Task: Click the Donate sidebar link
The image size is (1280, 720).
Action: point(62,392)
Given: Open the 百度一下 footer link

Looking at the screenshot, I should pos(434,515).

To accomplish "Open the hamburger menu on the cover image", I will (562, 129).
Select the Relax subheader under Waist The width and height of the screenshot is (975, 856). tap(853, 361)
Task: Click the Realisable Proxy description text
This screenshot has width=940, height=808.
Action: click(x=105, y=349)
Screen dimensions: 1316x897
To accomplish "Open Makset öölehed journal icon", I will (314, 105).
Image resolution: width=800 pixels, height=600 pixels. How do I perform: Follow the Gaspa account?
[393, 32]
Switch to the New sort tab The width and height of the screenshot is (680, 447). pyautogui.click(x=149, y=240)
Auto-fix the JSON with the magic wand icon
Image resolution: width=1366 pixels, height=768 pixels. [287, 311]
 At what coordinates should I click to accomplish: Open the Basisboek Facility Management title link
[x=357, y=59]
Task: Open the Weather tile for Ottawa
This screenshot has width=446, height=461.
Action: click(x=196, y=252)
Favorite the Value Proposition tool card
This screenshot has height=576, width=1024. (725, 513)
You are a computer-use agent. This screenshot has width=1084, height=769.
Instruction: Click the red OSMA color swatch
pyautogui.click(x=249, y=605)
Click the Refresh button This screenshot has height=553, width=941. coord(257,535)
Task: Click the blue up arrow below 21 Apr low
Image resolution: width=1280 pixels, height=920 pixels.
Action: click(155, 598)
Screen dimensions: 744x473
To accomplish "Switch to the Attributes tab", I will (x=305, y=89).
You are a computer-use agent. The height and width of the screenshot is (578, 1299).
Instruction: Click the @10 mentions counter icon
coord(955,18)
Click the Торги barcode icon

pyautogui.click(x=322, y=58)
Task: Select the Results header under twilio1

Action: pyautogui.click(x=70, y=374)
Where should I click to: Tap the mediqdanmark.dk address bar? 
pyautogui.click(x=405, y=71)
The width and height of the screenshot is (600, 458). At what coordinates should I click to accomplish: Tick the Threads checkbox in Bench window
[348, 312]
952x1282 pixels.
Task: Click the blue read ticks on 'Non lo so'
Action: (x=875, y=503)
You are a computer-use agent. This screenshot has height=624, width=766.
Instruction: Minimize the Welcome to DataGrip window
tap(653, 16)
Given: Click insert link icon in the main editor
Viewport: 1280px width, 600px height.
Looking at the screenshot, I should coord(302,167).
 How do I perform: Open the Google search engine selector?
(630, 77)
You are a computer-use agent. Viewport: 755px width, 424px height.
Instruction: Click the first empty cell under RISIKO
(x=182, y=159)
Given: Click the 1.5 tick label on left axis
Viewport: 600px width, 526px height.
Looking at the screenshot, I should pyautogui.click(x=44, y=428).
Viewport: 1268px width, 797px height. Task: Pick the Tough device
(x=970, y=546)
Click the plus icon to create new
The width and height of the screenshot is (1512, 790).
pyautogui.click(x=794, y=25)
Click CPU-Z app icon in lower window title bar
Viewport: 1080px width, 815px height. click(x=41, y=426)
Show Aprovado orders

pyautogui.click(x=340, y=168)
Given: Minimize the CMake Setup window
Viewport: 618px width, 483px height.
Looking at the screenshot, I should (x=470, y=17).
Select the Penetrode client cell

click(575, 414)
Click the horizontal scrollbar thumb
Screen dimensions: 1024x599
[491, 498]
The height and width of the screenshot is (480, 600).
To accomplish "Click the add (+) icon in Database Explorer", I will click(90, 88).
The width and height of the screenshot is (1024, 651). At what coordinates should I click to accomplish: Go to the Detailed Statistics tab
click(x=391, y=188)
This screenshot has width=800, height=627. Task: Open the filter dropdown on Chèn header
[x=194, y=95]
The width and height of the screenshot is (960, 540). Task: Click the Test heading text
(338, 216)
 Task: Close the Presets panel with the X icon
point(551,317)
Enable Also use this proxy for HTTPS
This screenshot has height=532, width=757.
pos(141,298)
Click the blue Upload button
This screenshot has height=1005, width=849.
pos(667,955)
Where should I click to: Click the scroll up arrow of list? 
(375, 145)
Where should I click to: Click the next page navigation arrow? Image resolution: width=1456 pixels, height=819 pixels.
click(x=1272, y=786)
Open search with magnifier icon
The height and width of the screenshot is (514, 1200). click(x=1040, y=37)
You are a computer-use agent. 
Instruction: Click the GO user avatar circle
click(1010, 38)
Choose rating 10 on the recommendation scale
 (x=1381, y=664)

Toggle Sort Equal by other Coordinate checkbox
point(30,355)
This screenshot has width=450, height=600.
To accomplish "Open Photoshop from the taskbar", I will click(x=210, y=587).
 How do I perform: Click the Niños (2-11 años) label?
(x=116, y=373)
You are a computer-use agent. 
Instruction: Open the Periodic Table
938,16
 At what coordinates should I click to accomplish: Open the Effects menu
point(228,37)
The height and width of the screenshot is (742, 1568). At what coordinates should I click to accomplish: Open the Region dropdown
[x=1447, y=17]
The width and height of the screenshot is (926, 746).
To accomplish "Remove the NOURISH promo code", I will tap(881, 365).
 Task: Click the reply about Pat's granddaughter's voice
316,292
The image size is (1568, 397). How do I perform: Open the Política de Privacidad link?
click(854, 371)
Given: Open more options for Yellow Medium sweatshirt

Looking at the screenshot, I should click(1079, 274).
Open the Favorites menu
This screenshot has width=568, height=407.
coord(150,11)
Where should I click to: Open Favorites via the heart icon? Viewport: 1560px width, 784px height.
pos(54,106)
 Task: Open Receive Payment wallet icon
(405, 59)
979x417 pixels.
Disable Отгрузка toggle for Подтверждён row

PROBLEM => Transcribe the listing in full, keeping every line exact.

RESULT OF THE EXERCISE =>
Task: Click the Donate sidebar link
The image size is (1280, 720).
Action: point(62,392)
Given: Open the 百度一下 footer link

Looking at the screenshot, I should pos(434,515).

To accomplish "Open the hamburger menu on the cover image", I will (562, 129).
Select the Relax subheader under Waist The width and height of the screenshot is (975, 856). tap(853, 361)
Task: Click the Realisable Proxy description text
This screenshot has width=940, height=808.
Action: click(x=105, y=349)
Screen dimensions: 1316x897
To accomplish "Open Makset öölehed journal icon", I will (314, 105).
Image resolution: width=800 pixels, height=600 pixels. How do I perform: Follow the Gaspa account?
[393, 32]
Switch to the New sort tab The width and height of the screenshot is (680, 447). pyautogui.click(x=149, y=240)
Auto-fix the JSON with the magic wand icon
Image resolution: width=1366 pixels, height=768 pixels. [287, 311]
 At what coordinates should I click to accomplish: Open the Basisboek Facility Management title link
[x=357, y=59]
Task: Open the Weather tile for Ottawa
This screenshot has width=446, height=461.
Action: click(x=196, y=252)
Favorite the Value Proposition tool card
This screenshot has height=576, width=1024. (725, 513)
You are a computer-use agent. This screenshot has width=1084, height=769.
Instruction: Click the red OSMA color swatch
pyautogui.click(x=249, y=605)
Click the Refresh button This screenshot has height=553, width=941. coord(257,535)
Task: Click the blue up arrow below 21 Apr low
Image resolution: width=1280 pixels, height=920 pixels.
Action: click(155, 598)
Screen dimensions: 744x473
To accomplish "Switch to the Attributes tab", I will (x=305, y=89).
You are a computer-use agent. The height and width of the screenshot is (578, 1299).
Instruction: Click the @10 mentions counter icon
coord(955,18)
Click the Торги barcode icon

pyautogui.click(x=322, y=58)
Task: Select the Results header under twilio1

Action: pyautogui.click(x=70, y=374)
Where should I click to: Tap the mediqdanmark.dk address bar? 
pyautogui.click(x=405, y=71)
The width and height of the screenshot is (600, 458). At what coordinates should I click to accomplish: Tick the Threads checkbox in Bench window
[348, 312]
952x1282 pixels.
Task: Click the blue read ticks on 'Non lo so'
Action: (x=875, y=503)
You are a computer-use agent. This screenshot has height=624, width=766.
Instruction: Minimize the Welcome to DataGrip window
tap(653, 16)
Given: Click insert link icon in the main editor
Viewport: 1280px width, 600px height.
Looking at the screenshot, I should coord(302,167).
 How do I perform: Open the Google search engine selector?
(630, 77)
You are a computer-use agent. Viewport: 755px width, 424px height.
Instruction: Click the first empty cell under RISIKO
(x=182, y=159)
Given: Click the 1.5 tick label on left axis
Viewport: 600px width, 526px height.
Looking at the screenshot, I should pyautogui.click(x=44, y=428).
Viewport: 1268px width, 797px height. Task: Pick the Tough device
(x=970, y=546)
Click the plus icon to create new
The width and height of the screenshot is (1512, 790).
pyautogui.click(x=794, y=25)
Click CPU-Z app icon in lower window title bar
Viewport: 1080px width, 815px height. click(x=41, y=426)
Show Aprovado orders

pyautogui.click(x=340, y=168)
Given: Minimize the CMake Setup window
Viewport: 618px width, 483px height.
Looking at the screenshot, I should (x=470, y=17).
Select the Penetrode client cell

click(575, 414)
Click the horizontal scrollbar thumb
Screen dimensions: 1024x599
[491, 498]
The height and width of the screenshot is (480, 600).
To accomplish "Click the add (+) icon in Database Explorer", I will click(90, 88).
The width and height of the screenshot is (1024, 651). At what coordinates should I click to accomplish: Go to the Detailed Statistics tab
click(x=391, y=188)
This screenshot has width=800, height=627. Task: Open the filter dropdown on Chèn header
[x=194, y=95]
The width and height of the screenshot is (960, 540). Task: Click the Test heading text
(338, 216)
 Task: Close the Presets panel with the X icon
point(551,317)
Enable Also use this proxy for HTTPS
This screenshot has height=532, width=757.
pos(141,298)
Click the blue Upload button
This screenshot has height=1005, width=849.
pos(667,955)
Where should I click to: Click the scroll up arrow of list? 
(375, 145)
Where should I click to: Click the next page navigation arrow? Image resolution: width=1456 pixels, height=819 pixels.
click(x=1272, y=786)
Open search with magnifier icon
The height and width of the screenshot is (514, 1200). click(x=1040, y=37)
You are a computer-use agent. 
Instruction: Click the GO user avatar circle
click(1010, 38)
Choose rating 10 on the recommendation scale
 (x=1381, y=664)

Toggle Sort Equal by other Coordinate checkbox
point(30,355)
This screenshot has width=450, height=600.
To accomplish "Open Photoshop from the taskbar", I will click(x=210, y=587).
 How do I perform: Click the Niños (2-11 años) label?
(x=116, y=373)
You are a computer-use agent. 
Instruction: Open the Periodic Table
938,16
 At what coordinates should I click to accomplish: Open the Effects menu
point(228,37)
The height and width of the screenshot is (742, 1568). At what coordinates should I click to accomplish: Open the Region dropdown
[x=1447, y=17]
The width and height of the screenshot is (926, 746).
To accomplish "Remove the NOURISH promo code", I will tap(881, 365).
 Task: Click the reply about Pat's granddaughter's voice
316,292
The image size is (1568, 397). How do I perform: Open the Política de Privacidad link?
click(854, 371)
Given: Open more options for Yellow Medium sweatshirt

Looking at the screenshot, I should click(1079, 274).
Open the Favorites menu
This screenshot has width=568, height=407.
coord(150,11)
Where should I click to: Open Favorites via the heart icon? Viewport: 1560px width, 784px height.
pos(54,106)
 Task: Open Receive Payment wallet icon
(405, 59)
979x417 pixels.
Disable Отгрузка toggle for Подтверждён row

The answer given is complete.